> **SOURCE PASSAGE**:
——

There’s a trade-off to consider. Removing an authorized user account can lower your credit score if that account was contributing to your average account age, total available credit, or overall account mix. If the authorized user card is a long-standing account with a high credit limit and you don’t have much credit history of your own, the score drop could hurt your Chase application anyway. Build your own credit history with at least one card in your name before pulling the trigger on removing an authorized user account.
You’re entitled to a free credit report from each major bureau every 12 months through AnnualCreditReport.com. Pull your report and look at both open and closed accounts. Count every credit card that was opened in the past 24 months, including cards you’ve since closed. If that number is four or fewer, you have at least one slot open for a new Chase card.
Pay attention to the “Date Opened” field for each account. That’s the date Chase uses, not the date you received the card or first used it. Mark any authorized user accounts separately so you know your true count versus the inflated count that Chase’s automated system sees. If your count is five or six but two of those are authorized user accounts, you’re a strong candidate for reconsideration.
The 5/24 rule catches more than you might expect. The safest assumption is that if a credit card shows up on your personal credit report, Chase counts it. That includes co-branded store cards with a Visa or Mastercard logo, and recent data points suggest that even store cards limited to a single retailer now count too. Closed accounts opened within the past 24 months count. Cards from every issuer count.
Most business credit cards from major issuers don’t report to your personal credit report and therefore don’t add to your 5/24 count. Chase’s own business cards also won’t add to your count if you’re approved. However, you still need to be under 5/24 to get approved for most Chase business cards in the first place, so they don’t provide a workaround.
A few issuers break the pattern. Capital One reports most of its business cards to your personal credit report, which means those cards count toward 5/24. The exceptions are the Capital One Venture X Business and the Spark Cash Plus, which are charge cards paid in full monthly and don’t report to personal bureaus. Discover and TD Bank business cards also report to personal credit, so those count as well.
Non-credit-card accounts like auto loans, mortgages, student loans, and personal loans don’t count toward 5/24. The rule only tracks credit card accounts. Business credit cards that don’t report to personal bureaus are also excluded, as are accounts that fell off your report entirely due to age or closure.
Not every Chase card is subject to the 5/24 rule. Several co-branded cards have historically bypassed the restriction, though Chase has never published an official list and the exemptions shift over time. Cards that have been reported as exempt include select hotel co-branded cards and certain airline partnerships. Because Chase can add or remove exemptions without notice, don’t assume a card is exempt unless you’ve confirmed it through very recent data points. If you’re over 5/24 and targeting an exempt card, apply for that card first and save any non-exempt applications for after your count drops.
Even if you’re well under 5/24, Chase limits you to two credit card applications every 30 days. A third application within that window results in an automatic rejection regardless of your credit profile. Space your Chase applications at least 30 days apart to avoid triggering this separate limit. Unlike 5/24, the 2/30 rule only counts Chase applications, not cards from other issuers.

——

> **MATERIAL PROVIDED**:
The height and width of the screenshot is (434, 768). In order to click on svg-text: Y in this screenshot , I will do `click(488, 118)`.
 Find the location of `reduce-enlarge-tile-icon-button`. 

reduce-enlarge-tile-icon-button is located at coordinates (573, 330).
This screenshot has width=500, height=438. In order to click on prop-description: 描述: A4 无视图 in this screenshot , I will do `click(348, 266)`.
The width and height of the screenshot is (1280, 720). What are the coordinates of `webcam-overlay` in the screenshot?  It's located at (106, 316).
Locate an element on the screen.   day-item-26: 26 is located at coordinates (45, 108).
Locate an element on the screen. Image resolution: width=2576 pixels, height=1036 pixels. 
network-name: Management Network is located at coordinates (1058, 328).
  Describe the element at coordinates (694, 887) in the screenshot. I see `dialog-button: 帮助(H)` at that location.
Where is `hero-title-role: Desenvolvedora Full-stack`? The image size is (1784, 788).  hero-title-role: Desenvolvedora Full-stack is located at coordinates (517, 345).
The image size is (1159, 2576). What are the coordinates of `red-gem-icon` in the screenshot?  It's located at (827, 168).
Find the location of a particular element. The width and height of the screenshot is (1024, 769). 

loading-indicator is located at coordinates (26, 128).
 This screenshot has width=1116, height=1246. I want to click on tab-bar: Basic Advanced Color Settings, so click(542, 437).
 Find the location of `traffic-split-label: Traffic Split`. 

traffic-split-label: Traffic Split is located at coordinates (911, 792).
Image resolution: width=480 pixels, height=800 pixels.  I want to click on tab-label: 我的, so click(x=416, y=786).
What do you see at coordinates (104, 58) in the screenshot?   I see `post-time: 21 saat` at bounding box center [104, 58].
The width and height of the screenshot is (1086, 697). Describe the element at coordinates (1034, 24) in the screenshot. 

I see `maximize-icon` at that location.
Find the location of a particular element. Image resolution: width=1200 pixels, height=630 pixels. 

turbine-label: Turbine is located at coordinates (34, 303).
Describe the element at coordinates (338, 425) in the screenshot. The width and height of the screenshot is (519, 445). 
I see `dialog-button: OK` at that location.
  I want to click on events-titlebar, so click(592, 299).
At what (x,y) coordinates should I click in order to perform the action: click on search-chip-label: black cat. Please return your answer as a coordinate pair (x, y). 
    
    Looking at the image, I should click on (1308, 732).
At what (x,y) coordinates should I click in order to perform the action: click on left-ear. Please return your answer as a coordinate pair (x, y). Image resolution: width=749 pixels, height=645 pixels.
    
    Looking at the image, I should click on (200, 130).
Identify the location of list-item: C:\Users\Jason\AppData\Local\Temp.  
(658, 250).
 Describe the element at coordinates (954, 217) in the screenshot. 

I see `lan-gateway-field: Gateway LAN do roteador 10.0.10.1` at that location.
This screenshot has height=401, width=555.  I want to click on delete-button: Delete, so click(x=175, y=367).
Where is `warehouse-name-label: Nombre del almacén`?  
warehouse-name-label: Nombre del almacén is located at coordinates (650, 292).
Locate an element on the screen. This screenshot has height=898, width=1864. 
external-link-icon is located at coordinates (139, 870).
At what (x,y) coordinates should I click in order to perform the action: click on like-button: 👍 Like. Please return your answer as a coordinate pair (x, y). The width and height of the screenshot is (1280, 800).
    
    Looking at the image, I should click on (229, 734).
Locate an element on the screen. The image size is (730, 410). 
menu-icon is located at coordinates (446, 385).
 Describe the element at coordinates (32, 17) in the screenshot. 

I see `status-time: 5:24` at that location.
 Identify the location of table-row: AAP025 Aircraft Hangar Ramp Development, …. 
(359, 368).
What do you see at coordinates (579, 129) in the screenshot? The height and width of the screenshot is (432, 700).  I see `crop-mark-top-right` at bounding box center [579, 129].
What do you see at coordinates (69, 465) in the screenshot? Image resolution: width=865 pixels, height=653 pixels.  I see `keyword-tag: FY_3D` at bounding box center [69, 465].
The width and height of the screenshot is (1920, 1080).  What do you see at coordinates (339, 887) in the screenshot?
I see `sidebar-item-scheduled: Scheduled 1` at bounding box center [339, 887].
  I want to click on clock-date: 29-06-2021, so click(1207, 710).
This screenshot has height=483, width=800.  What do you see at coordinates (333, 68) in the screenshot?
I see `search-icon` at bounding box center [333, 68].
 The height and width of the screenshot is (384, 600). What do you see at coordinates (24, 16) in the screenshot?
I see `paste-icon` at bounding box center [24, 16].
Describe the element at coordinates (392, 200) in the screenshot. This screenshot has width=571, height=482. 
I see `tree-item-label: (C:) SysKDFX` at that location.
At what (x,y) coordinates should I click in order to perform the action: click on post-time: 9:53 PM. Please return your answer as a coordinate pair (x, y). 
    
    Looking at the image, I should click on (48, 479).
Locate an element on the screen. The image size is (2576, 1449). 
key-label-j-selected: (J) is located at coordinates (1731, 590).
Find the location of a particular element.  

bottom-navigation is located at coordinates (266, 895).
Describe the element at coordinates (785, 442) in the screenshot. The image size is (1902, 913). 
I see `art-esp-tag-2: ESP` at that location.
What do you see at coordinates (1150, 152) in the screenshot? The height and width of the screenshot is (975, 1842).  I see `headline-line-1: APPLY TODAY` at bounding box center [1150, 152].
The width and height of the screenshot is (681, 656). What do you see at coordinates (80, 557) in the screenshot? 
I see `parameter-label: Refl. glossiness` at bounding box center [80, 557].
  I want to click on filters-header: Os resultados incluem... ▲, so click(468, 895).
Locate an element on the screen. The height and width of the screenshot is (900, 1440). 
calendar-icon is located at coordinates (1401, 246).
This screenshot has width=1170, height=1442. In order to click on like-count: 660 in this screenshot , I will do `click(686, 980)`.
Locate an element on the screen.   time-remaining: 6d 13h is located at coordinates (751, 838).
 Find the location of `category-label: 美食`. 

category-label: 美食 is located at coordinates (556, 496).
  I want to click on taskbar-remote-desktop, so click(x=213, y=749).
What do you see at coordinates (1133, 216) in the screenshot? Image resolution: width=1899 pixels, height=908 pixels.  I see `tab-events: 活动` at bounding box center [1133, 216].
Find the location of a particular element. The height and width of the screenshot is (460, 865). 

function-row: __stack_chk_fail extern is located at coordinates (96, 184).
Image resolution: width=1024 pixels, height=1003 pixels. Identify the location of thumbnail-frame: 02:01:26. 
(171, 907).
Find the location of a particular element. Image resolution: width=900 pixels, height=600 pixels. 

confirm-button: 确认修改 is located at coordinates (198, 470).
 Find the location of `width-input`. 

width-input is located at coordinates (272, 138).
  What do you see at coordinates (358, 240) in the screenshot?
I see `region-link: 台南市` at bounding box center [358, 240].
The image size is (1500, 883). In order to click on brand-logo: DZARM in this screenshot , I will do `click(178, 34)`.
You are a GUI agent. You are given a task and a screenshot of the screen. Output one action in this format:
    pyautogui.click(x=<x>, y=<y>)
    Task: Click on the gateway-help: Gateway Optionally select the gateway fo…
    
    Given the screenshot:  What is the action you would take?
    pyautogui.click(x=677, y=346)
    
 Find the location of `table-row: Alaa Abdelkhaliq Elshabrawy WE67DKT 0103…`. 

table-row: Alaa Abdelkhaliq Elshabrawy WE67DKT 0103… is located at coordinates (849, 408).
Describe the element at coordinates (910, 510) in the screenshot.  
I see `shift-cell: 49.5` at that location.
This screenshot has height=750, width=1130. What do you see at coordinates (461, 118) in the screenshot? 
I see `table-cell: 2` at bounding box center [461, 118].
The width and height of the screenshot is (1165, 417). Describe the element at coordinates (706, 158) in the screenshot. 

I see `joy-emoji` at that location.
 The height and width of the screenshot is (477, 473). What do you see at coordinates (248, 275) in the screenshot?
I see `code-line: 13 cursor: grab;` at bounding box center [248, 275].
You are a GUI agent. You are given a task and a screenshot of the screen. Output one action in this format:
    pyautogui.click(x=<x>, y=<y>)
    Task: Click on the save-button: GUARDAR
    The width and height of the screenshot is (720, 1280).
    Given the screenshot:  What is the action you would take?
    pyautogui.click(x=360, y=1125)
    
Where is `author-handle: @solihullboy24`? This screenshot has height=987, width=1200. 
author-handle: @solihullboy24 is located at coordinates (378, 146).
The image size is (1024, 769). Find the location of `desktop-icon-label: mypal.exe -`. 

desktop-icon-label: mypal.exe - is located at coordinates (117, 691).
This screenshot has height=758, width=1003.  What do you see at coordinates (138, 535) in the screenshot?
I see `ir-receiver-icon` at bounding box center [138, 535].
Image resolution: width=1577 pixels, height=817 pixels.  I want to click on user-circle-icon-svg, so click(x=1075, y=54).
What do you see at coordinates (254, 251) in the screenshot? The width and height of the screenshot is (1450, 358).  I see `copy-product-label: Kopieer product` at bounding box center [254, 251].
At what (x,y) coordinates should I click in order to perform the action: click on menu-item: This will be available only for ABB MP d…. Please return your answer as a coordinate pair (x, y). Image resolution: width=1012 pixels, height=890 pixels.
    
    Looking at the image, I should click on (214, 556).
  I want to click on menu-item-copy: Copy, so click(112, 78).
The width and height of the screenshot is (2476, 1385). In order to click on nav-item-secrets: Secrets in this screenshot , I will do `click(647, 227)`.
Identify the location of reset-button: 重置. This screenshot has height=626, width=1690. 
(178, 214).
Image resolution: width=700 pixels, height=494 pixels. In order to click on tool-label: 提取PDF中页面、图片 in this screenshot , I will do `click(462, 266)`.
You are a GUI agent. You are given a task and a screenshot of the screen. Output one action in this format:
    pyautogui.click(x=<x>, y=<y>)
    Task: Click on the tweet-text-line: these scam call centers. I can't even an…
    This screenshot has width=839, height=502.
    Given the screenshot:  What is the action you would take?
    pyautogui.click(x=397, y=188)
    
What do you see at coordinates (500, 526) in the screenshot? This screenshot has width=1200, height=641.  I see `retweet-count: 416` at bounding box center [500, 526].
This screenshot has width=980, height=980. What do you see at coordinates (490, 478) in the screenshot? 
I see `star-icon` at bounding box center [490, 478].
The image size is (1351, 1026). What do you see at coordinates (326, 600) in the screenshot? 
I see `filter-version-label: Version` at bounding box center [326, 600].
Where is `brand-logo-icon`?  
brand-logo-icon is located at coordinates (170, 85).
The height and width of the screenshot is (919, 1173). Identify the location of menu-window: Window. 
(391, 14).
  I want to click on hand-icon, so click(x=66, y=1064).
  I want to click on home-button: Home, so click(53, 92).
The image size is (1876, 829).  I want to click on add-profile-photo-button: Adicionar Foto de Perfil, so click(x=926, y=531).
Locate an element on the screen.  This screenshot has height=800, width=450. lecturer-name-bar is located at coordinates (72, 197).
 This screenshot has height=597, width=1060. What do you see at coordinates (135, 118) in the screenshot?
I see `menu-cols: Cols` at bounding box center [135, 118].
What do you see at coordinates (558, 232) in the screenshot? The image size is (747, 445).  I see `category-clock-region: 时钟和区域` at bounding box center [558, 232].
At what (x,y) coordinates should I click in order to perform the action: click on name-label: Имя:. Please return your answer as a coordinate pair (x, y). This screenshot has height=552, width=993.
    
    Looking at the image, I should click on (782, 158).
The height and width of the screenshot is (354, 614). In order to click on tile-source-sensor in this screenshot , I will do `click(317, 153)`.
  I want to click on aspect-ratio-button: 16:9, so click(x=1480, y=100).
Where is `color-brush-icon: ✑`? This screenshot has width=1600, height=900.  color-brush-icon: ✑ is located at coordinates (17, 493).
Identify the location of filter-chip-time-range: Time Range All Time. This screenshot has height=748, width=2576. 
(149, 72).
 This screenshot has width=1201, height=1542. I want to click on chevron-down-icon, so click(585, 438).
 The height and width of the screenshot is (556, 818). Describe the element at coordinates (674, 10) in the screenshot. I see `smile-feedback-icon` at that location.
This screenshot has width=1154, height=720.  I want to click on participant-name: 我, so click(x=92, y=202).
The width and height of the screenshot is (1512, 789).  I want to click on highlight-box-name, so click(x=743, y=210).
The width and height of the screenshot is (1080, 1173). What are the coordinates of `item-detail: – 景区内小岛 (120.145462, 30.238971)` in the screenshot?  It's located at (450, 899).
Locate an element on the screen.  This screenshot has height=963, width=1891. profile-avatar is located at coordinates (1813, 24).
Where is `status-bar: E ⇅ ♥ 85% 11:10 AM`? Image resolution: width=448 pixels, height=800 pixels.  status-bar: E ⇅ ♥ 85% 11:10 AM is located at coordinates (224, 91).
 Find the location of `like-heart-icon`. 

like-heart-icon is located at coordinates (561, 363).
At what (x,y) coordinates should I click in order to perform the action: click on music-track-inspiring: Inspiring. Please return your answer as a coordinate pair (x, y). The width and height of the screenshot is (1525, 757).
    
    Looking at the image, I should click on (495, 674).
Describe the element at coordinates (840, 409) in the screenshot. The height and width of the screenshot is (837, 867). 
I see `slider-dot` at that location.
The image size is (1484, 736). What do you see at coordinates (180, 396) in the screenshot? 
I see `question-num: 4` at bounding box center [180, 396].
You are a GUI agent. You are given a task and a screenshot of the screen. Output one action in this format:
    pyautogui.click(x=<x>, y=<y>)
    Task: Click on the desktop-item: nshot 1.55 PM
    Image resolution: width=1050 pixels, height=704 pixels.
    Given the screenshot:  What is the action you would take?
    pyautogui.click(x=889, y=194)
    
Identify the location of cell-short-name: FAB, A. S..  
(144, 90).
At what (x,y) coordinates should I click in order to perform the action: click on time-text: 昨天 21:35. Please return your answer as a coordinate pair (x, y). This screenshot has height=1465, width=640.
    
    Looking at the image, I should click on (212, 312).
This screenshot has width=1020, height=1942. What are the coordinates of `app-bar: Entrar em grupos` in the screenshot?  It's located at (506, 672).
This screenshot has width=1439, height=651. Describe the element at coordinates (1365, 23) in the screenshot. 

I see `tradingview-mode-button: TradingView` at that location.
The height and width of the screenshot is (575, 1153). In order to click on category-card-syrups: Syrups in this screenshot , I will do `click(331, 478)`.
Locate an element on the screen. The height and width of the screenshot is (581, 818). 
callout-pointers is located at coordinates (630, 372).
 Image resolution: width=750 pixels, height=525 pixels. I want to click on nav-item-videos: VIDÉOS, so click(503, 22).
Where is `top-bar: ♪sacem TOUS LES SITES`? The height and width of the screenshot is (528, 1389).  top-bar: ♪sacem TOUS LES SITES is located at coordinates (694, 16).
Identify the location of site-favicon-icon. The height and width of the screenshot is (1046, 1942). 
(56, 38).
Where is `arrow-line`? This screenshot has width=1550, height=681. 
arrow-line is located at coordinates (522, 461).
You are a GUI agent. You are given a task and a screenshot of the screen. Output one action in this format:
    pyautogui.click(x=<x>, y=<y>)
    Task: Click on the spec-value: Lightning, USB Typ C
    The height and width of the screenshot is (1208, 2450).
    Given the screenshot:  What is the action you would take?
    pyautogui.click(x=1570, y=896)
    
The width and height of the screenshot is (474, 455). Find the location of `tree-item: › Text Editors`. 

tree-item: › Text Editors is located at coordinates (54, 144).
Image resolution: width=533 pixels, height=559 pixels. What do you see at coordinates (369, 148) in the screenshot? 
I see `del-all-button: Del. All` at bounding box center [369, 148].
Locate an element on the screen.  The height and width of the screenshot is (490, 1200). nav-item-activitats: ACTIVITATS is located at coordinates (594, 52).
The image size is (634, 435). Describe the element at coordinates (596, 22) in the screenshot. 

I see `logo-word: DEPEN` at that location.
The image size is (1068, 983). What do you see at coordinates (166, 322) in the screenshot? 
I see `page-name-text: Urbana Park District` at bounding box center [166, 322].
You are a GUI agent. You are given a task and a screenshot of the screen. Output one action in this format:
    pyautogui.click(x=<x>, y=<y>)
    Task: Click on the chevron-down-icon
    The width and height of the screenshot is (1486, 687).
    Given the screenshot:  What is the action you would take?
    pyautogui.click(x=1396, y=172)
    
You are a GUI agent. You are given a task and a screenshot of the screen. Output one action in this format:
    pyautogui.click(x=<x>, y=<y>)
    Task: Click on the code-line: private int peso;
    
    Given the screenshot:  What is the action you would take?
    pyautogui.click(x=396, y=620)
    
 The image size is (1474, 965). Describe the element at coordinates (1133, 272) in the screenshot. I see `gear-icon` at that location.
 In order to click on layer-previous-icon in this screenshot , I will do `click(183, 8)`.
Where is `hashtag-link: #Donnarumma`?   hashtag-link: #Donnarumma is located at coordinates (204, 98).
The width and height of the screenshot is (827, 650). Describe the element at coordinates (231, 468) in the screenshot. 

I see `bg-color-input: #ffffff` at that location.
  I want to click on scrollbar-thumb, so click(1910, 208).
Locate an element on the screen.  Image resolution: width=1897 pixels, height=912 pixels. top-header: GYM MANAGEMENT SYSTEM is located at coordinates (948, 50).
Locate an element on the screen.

——

In the passage on Chase's 5/24 rule, which two Capital One business cards don't report to personal credit bureaus?

The Capital One Venture X Business and the Spark Cash Plus.